Wenn ich eure Erlebnisse so lese, kann ich nur dankbar sein, dass mir wirklich schlechte Erfahrungen in 27Jahren Hunde an meiner Seite erspart blieb - und das hoffentlich auch so bleiben wird.
Keiner meiner Hunde hat jemals beschädigend gebissen und keiner meiner Hunde wurde jemals beschädigend gebissen. Aber ja, Rauferreien blieben nicht aus. Die hatten wir zu genüge - aber ohne Beschädigungen. Mal ein Loch (also bei meinen), ganz klar versehentlich, ja - kam vor. Aber sowas kann in meiner Weltanschauung halt mal passieren. Wenn man sich im Anschluss freundlich, friedlich und angemessen mit dem anderen Hundehalter einigen kann ist alles fein für mich.
Ich stand 2-3 mal kurz davor Anzeige zu erstatten oder das OA zu informieren, aber nicht wegen beschädigenden Beißen, sondern wegen absoluter Fahrlässigkeit und Androhung von Gewalt durch den anderen Hundehalter (z.B. auf meine Bitte hin den 45kg Ridgeback Rüden doch KURZ anzuleinen bis wir vorbei sind. Der Herr meinte er würde mir gerne paar auf die Fresse hauen wegen meiner Unverschämtheit). Ich habe es dann gelassen weil die Gegenseite zu schnell weg war, oder ich mich abgeregt habe. Natürlich immer in fremden Gebieten wo man sich nie wieder begegnet.

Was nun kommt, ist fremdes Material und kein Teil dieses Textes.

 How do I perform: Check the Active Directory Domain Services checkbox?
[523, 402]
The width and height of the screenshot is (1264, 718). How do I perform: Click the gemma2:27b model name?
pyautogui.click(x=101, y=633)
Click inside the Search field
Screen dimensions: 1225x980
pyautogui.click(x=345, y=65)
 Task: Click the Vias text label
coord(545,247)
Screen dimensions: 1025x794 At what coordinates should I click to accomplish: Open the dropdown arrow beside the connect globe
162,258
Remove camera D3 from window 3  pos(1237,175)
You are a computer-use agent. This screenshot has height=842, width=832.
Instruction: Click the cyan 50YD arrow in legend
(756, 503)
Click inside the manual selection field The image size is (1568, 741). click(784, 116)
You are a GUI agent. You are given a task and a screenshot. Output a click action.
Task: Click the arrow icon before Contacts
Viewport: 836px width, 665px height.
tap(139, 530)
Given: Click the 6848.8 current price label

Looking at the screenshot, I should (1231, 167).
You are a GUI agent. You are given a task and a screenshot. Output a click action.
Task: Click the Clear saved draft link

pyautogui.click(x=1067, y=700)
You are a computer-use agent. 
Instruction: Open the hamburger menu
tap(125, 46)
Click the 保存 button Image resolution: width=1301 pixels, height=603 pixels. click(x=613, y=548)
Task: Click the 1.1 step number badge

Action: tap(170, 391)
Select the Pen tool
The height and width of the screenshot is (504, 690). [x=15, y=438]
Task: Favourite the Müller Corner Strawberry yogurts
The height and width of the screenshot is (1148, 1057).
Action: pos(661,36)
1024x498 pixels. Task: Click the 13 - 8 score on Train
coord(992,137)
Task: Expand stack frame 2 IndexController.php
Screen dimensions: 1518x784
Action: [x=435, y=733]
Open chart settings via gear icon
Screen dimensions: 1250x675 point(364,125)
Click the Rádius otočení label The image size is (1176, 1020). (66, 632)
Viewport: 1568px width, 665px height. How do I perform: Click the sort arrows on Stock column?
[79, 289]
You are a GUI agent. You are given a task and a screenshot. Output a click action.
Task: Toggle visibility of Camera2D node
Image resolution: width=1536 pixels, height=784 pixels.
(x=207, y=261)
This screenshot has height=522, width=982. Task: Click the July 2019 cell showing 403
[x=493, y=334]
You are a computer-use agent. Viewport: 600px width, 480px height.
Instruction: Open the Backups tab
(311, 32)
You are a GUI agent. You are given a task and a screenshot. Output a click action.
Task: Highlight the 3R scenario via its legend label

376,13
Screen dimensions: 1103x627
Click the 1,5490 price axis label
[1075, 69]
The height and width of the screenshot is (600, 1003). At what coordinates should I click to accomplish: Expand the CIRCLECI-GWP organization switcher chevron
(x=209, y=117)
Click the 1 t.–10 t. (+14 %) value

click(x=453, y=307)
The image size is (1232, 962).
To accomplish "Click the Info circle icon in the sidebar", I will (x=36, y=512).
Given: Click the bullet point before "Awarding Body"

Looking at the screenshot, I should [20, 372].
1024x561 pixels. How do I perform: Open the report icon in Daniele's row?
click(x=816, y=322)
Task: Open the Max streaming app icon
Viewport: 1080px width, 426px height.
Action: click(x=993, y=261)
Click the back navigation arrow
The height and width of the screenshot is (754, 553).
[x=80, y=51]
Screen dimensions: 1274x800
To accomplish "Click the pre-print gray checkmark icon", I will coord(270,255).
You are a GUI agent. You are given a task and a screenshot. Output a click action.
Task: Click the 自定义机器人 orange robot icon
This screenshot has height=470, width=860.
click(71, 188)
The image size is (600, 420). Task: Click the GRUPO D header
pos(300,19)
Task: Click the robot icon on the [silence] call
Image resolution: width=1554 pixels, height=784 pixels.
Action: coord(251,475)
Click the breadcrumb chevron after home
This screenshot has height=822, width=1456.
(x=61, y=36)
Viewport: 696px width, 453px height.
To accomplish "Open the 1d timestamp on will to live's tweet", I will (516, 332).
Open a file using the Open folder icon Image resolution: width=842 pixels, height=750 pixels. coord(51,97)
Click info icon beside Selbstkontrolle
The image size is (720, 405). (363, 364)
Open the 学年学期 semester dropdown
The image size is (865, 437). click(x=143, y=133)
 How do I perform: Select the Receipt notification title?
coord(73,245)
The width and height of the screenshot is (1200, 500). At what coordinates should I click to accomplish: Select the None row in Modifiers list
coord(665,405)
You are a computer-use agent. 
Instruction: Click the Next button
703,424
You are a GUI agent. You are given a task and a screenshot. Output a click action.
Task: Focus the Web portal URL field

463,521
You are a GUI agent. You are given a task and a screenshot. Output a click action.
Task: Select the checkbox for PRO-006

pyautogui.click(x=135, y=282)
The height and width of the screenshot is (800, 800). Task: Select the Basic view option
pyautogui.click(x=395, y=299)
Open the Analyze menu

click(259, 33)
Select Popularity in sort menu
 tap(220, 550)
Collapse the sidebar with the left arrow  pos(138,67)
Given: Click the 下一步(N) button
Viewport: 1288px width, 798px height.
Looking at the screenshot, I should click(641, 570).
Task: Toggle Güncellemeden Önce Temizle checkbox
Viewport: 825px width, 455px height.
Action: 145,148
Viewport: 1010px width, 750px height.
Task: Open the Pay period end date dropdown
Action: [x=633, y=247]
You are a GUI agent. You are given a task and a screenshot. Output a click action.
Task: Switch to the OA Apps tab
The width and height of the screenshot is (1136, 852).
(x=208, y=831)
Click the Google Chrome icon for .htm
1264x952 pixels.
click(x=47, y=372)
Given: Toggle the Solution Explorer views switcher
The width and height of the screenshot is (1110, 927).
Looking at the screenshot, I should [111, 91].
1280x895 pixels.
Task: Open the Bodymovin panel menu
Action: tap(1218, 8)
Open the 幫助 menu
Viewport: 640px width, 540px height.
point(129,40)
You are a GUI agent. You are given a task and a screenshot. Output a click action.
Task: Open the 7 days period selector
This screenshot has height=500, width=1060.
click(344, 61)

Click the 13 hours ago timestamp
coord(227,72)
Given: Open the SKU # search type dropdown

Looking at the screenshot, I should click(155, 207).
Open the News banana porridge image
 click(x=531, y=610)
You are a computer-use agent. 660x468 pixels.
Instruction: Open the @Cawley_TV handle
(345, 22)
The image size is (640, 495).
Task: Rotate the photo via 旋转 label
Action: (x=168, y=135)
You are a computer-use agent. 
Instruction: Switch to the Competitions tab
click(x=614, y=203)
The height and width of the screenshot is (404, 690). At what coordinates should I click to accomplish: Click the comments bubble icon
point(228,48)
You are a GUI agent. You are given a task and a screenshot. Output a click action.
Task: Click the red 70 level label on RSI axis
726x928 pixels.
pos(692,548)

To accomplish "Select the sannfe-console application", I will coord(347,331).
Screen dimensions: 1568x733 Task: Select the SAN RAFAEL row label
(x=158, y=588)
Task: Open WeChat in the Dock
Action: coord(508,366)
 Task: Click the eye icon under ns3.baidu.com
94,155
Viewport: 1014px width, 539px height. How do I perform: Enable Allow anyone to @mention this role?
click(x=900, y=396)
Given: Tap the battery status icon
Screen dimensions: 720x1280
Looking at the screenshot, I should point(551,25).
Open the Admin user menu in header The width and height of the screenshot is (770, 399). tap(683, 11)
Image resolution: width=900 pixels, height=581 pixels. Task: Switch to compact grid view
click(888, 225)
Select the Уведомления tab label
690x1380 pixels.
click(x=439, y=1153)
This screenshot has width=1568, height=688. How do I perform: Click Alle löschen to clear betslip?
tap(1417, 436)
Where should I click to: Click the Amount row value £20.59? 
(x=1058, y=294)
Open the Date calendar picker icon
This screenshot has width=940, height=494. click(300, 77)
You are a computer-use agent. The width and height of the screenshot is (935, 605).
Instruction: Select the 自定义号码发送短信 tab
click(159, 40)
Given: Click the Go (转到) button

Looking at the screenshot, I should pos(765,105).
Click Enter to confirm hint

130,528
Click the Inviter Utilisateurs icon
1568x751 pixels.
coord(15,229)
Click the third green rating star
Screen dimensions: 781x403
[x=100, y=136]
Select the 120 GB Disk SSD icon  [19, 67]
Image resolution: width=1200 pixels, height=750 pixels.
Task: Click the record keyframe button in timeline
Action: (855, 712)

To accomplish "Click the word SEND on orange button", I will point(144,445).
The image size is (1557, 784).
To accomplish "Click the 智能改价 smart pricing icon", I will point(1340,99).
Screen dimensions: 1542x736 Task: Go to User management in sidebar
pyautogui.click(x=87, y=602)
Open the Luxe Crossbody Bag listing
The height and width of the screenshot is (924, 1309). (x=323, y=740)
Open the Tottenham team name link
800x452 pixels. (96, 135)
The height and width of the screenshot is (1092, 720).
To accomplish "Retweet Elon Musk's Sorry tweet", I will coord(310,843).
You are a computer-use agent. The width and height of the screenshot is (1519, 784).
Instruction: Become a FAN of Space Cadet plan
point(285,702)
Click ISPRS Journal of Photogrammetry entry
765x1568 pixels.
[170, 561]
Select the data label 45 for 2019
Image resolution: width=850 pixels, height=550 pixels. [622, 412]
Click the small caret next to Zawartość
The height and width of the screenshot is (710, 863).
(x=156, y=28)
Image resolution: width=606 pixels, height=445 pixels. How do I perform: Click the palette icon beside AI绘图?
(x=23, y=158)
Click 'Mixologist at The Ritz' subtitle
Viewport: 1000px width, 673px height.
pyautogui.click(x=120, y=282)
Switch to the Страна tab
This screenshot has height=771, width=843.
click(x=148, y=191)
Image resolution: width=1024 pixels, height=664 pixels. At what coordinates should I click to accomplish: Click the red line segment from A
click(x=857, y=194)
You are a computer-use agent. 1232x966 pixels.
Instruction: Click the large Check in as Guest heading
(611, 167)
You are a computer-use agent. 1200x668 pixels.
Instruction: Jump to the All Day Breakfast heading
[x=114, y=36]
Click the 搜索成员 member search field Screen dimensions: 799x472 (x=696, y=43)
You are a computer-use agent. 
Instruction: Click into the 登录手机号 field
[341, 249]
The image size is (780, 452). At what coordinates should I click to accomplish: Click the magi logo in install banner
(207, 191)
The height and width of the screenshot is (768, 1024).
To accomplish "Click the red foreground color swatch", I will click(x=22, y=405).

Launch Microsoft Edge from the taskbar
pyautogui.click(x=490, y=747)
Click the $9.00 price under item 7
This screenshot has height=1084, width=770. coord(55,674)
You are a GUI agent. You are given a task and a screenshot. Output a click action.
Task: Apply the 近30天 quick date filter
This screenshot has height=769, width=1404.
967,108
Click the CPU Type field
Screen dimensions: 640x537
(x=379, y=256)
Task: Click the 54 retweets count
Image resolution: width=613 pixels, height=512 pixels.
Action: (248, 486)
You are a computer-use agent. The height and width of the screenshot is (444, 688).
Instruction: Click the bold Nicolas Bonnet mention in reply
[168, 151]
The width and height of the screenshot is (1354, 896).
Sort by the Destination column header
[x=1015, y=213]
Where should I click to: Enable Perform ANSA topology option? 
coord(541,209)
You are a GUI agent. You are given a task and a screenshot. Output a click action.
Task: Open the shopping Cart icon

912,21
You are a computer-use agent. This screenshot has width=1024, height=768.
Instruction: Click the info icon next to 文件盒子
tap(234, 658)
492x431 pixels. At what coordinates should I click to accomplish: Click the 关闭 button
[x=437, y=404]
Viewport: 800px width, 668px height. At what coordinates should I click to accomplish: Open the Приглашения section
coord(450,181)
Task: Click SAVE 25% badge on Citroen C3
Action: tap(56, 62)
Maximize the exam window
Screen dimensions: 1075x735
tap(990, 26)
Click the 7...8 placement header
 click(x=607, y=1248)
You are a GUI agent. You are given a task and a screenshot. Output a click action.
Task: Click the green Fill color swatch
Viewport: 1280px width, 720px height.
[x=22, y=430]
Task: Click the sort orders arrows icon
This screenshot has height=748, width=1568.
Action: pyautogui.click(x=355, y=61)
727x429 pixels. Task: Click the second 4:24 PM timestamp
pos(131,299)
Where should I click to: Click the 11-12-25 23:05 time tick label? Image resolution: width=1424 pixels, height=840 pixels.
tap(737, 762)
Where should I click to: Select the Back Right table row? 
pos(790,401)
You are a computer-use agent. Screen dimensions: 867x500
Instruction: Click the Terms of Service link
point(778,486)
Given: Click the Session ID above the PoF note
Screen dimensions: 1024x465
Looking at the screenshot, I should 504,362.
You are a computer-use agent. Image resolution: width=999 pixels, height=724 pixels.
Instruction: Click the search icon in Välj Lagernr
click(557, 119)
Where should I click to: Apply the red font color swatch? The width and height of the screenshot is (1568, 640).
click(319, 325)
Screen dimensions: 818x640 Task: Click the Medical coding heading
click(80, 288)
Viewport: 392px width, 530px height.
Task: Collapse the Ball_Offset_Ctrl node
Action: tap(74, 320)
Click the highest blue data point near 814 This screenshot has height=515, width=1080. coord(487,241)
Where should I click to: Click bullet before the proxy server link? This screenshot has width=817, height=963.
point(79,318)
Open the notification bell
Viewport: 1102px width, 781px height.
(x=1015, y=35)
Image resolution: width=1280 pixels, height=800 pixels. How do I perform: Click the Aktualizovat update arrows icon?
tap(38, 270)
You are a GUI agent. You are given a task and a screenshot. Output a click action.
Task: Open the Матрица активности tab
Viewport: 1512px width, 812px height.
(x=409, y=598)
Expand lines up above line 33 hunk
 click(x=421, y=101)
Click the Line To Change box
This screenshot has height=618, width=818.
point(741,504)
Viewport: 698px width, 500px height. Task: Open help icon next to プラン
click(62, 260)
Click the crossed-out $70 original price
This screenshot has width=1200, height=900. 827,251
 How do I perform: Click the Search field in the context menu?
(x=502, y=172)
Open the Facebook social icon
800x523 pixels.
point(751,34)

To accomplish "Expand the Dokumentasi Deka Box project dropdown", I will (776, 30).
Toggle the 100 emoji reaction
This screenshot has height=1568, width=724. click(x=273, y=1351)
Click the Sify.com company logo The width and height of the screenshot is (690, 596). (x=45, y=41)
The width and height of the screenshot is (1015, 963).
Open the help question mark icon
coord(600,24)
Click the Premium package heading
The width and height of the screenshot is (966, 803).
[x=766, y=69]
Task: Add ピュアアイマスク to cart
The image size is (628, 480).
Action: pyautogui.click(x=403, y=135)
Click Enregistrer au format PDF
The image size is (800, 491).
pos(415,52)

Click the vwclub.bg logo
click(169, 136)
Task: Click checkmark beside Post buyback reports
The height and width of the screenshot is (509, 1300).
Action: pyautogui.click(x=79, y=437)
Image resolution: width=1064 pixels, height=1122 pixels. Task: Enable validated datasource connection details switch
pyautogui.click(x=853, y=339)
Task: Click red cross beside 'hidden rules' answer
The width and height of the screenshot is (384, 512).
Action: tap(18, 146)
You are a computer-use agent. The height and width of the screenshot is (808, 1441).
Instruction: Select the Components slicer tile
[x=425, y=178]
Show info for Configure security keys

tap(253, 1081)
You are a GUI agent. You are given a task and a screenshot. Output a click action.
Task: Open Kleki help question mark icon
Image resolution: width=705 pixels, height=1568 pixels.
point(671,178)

Ich würde, wie viele von euch auch, anzeigen wenn sich der andere Hundehalter der Situation sehr unangemessen verhält.
Dass es in der ersten Aufregung und Stress auch mal zu kurzweiligen Streitsituationen kommen kann verstehe und akzeptiere ich, aber ich erwarte zumindest im Nachgang ein der Situation entsprechendes Verhalten. Ich bin selbst jemand der schnell sehr bissig werden kann in der Sprache (aber nie(!) niveaulos), dabei aber ruhig bleibt und auch schnell einlenkt wenn man an meine Vernunft appelliert. Und ich hatte viele Jahre Hunde an meiner Seite bei denen Aufregung meinerseits wie Benzin ins Feuer gießen wirkt, und ich allein deswegen pragmatisch agieren muss.